DATA FOR THE TASK =>
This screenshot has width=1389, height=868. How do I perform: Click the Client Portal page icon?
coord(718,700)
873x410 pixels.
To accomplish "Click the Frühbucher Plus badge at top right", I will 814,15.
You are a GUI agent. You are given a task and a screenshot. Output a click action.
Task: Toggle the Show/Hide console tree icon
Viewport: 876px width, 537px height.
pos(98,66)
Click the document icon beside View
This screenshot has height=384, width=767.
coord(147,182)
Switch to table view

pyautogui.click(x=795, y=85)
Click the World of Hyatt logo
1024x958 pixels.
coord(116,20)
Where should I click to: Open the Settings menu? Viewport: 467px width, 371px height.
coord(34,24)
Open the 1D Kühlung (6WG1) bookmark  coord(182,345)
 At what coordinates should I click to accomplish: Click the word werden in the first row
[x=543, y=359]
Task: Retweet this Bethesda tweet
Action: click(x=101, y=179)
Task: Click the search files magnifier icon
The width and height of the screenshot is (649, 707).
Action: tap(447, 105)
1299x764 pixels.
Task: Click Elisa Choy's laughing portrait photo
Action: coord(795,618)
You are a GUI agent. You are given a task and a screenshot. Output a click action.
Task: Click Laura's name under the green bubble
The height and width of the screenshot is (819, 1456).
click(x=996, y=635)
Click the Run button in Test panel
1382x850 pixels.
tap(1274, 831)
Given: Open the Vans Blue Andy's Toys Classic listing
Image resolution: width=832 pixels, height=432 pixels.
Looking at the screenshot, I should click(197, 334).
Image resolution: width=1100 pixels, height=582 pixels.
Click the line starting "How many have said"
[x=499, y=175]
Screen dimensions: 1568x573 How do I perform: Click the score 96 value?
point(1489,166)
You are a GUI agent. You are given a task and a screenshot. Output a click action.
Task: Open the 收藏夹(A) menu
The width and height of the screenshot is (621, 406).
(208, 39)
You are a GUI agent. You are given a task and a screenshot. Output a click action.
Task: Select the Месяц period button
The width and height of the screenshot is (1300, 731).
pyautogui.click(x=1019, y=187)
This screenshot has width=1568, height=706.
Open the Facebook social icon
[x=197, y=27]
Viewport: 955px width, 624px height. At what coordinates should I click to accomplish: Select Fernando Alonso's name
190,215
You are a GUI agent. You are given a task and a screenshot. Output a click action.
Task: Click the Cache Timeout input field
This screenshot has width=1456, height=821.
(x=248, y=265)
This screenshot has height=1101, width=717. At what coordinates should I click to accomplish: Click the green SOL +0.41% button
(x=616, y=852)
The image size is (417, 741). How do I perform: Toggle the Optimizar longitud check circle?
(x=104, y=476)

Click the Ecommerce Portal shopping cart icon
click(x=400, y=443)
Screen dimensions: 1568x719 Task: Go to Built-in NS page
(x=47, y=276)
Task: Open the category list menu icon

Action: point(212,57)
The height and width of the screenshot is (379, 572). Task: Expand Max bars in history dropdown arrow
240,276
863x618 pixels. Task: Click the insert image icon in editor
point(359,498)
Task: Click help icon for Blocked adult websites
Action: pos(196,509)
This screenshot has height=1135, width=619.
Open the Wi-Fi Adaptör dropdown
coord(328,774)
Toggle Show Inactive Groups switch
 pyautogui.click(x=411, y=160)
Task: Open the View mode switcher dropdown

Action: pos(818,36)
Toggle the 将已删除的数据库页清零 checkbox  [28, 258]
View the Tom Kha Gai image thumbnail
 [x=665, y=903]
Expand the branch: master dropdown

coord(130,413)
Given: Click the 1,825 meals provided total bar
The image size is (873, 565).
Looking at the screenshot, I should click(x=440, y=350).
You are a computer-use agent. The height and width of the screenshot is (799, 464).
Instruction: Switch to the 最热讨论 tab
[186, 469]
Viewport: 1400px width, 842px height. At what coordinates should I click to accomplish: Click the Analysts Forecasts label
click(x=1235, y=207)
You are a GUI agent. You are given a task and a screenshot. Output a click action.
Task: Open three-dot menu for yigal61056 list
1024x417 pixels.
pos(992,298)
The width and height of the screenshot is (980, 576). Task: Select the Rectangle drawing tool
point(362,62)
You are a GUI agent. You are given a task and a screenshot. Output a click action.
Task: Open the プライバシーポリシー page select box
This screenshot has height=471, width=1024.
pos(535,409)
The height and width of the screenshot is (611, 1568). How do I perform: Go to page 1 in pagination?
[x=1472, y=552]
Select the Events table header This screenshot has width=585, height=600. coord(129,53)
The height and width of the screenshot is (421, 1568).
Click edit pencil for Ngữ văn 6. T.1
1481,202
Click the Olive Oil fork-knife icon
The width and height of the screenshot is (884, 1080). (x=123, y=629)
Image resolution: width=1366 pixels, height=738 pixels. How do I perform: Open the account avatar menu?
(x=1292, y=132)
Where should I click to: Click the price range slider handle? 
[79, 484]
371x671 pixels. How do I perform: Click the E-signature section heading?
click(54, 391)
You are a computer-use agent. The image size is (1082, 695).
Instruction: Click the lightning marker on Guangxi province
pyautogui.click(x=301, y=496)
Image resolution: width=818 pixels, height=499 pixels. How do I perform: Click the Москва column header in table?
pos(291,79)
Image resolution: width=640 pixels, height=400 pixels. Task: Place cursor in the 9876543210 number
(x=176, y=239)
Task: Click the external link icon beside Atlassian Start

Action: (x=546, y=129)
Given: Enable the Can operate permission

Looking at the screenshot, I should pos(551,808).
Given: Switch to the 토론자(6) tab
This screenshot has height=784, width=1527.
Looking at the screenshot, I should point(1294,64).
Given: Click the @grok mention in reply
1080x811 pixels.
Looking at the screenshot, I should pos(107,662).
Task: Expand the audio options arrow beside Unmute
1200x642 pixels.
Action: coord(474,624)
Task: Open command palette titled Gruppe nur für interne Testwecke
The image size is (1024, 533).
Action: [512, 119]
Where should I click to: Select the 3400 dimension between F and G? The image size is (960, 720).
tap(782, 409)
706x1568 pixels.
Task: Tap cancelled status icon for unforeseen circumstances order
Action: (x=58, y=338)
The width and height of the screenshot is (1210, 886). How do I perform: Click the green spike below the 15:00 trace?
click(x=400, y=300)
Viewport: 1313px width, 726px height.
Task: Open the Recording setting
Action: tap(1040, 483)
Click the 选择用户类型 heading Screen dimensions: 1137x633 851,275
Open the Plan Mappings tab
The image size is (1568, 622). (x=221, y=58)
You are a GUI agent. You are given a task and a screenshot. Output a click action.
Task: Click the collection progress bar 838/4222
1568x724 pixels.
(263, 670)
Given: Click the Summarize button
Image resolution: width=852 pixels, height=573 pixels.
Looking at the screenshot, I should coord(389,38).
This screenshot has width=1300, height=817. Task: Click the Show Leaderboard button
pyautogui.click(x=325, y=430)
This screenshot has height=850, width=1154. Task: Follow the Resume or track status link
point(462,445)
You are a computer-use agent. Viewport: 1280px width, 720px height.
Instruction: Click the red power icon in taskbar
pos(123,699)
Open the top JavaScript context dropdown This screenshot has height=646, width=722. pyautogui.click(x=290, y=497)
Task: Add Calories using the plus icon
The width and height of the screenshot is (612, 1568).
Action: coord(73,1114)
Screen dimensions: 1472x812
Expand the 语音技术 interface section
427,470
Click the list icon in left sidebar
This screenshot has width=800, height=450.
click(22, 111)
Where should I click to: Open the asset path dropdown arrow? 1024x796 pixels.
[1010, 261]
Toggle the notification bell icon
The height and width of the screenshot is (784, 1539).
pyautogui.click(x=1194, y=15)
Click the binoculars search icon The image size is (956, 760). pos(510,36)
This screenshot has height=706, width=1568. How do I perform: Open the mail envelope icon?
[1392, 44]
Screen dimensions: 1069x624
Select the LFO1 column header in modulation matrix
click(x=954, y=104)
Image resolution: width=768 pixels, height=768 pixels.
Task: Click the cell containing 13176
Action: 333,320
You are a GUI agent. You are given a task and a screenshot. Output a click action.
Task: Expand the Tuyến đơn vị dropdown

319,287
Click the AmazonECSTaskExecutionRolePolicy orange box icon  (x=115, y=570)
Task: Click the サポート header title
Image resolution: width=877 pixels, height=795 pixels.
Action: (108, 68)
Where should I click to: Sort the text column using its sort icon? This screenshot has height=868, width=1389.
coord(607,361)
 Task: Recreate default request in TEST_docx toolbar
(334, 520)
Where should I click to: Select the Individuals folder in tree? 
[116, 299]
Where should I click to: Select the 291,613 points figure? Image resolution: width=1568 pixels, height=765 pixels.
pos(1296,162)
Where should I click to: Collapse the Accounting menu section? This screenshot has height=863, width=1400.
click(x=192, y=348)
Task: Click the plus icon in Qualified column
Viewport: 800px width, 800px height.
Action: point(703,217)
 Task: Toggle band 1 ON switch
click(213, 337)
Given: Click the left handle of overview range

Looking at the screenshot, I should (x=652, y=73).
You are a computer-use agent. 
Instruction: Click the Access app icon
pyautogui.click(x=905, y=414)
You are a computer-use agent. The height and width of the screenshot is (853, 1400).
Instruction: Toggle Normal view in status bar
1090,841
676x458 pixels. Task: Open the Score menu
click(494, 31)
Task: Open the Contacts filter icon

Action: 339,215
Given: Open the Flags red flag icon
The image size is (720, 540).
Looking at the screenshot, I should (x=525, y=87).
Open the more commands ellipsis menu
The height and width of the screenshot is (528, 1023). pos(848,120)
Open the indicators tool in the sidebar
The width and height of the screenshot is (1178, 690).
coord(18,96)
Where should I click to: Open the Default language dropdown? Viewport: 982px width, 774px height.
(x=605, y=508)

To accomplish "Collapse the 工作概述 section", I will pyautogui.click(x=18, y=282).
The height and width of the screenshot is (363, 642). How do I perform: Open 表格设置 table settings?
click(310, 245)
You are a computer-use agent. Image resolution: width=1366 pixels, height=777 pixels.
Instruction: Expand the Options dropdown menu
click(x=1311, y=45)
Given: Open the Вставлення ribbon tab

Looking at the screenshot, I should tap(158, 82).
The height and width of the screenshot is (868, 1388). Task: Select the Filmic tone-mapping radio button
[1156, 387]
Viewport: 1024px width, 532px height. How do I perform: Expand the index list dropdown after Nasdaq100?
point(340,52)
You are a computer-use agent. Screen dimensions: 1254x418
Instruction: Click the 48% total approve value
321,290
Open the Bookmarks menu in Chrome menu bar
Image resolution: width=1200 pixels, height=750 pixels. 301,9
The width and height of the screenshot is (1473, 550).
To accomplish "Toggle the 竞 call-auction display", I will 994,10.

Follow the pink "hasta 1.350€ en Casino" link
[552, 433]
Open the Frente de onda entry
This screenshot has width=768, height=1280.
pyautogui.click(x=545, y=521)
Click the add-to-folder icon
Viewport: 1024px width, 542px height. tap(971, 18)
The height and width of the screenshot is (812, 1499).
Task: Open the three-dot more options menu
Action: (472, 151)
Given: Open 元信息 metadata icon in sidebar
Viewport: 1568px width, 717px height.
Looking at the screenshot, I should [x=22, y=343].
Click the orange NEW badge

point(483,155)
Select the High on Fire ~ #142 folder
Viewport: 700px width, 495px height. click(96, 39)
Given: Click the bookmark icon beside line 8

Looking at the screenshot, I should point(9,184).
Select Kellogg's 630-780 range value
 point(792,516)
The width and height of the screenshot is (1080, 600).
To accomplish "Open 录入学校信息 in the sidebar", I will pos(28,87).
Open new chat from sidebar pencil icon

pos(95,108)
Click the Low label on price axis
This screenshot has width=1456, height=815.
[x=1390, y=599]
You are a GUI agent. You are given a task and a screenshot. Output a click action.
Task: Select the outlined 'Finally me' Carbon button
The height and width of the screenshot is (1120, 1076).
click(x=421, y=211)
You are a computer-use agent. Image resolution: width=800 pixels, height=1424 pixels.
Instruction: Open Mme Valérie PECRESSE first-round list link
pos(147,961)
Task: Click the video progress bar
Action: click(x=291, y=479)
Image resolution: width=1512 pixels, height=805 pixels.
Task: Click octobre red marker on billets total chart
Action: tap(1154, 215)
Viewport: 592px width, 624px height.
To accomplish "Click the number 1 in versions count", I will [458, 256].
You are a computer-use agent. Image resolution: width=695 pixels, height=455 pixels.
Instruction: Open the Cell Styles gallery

WHAT THE TASK ASKS =>
The lines above starting at the one that contains "Where should I click to: Open the Settings" and ending at the one that contains "Task: Click the search files magnifier icon" must be transcribed exactly, and no other lines may appear.

WORKED SOLUTION =>
Where should I click to: Open the Settings menu? Viewport: 467px width, 371px height.
coord(34,24)
Open the 1D Kühlung (6WG1) bookmark  coord(182,345)
 At what coordinates should I click to accomplish: Click the word werden in the first row
[x=543, y=359]
Task: Retweet this Bethesda tweet
Action: click(x=101, y=179)
Task: Click the search files magnifier icon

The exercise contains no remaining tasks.